» EXERCISE BRIEF: Copy out the lines of the records below word for word, from the line with "Click the Search Windows input field" up to and including the final line of the records.

» DATASET ROWS:
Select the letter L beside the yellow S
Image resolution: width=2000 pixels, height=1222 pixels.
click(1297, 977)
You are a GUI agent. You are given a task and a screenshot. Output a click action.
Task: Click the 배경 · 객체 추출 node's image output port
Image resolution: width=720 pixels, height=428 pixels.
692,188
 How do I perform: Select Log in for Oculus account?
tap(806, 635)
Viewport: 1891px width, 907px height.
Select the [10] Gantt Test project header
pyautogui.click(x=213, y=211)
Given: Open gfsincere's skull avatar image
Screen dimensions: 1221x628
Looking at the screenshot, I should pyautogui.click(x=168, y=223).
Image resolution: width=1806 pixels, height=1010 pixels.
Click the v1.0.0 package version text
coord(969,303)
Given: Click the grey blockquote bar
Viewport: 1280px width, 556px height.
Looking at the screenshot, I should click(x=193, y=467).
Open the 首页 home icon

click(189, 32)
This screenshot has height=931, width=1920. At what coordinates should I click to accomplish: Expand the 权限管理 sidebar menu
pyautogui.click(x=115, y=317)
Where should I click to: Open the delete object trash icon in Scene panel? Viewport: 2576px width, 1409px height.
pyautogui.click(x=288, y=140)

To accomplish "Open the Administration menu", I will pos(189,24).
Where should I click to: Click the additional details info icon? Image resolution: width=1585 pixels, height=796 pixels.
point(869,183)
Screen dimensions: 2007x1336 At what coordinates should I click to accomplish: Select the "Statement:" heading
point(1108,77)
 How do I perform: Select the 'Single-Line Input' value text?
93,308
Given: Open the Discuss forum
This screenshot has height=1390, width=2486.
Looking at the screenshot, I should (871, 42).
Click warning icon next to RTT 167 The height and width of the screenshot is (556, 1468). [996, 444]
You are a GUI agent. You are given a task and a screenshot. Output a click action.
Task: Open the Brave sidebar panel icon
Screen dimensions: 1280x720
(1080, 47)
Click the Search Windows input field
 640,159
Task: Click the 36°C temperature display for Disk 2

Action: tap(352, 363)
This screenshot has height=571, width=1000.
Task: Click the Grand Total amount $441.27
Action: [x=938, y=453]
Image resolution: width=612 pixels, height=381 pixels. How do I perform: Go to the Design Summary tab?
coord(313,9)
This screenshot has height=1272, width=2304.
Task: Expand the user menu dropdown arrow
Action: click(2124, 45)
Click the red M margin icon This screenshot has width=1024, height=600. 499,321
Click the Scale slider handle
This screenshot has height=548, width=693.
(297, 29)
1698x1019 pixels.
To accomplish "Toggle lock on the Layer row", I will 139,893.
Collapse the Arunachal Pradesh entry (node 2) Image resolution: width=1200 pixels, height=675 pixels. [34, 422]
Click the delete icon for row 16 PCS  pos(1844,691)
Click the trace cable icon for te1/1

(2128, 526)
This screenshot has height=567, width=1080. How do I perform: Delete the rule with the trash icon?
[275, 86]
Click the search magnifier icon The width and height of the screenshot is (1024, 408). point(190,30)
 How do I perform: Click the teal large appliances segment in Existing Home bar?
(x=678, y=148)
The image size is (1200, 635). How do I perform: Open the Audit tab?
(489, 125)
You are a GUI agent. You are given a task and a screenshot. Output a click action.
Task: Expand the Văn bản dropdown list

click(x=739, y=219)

» WRITTEN REPLY:
Click the Search Windows input field
 640,159
Task: Click the 36°C temperature display for Disk 2

Action: tap(352, 363)
This screenshot has height=571, width=1000.
Task: Click the Grand Total amount $441.27
Action: [x=938, y=453]
Image resolution: width=612 pixels, height=381 pixels. How do I perform: Go to the Design Summary tab?
coord(313,9)
This screenshot has height=1272, width=2304.
Task: Expand the user menu dropdown arrow
Action: click(2124, 45)
Click the red M margin icon This screenshot has width=1024, height=600. 499,321
Click the Scale slider handle
This screenshot has height=548, width=693.
(297, 29)
1698x1019 pixels.
To accomplish "Toggle lock on the Layer row", I will 139,893.
Collapse the Arunachal Pradesh entry (node 2) Image resolution: width=1200 pixels, height=675 pixels. [34, 422]
Click the delete icon for row 16 PCS  pos(1844,691)
Click the trace cable icon for te1/1

(2128, 526)
This screenshot has height=567, width=1080. How do I perform: Delete the rule with the trash icon?
[275, 86]
Click the search magnifier icon The width and height of the screenshot is (1024, 408). point(190,30)
 How do I perform: Click the teal large appliances segment in Existing Home bar?
(x=678, y=148)
The image size is (1200, 635). How do I perform: Open the Audit tab?
(489, 125)
You are a GUI agent. You are given a task and a screenshot. Output a click action.
Task: Expand the Văn bản dropdown list

click(x=739, y=219)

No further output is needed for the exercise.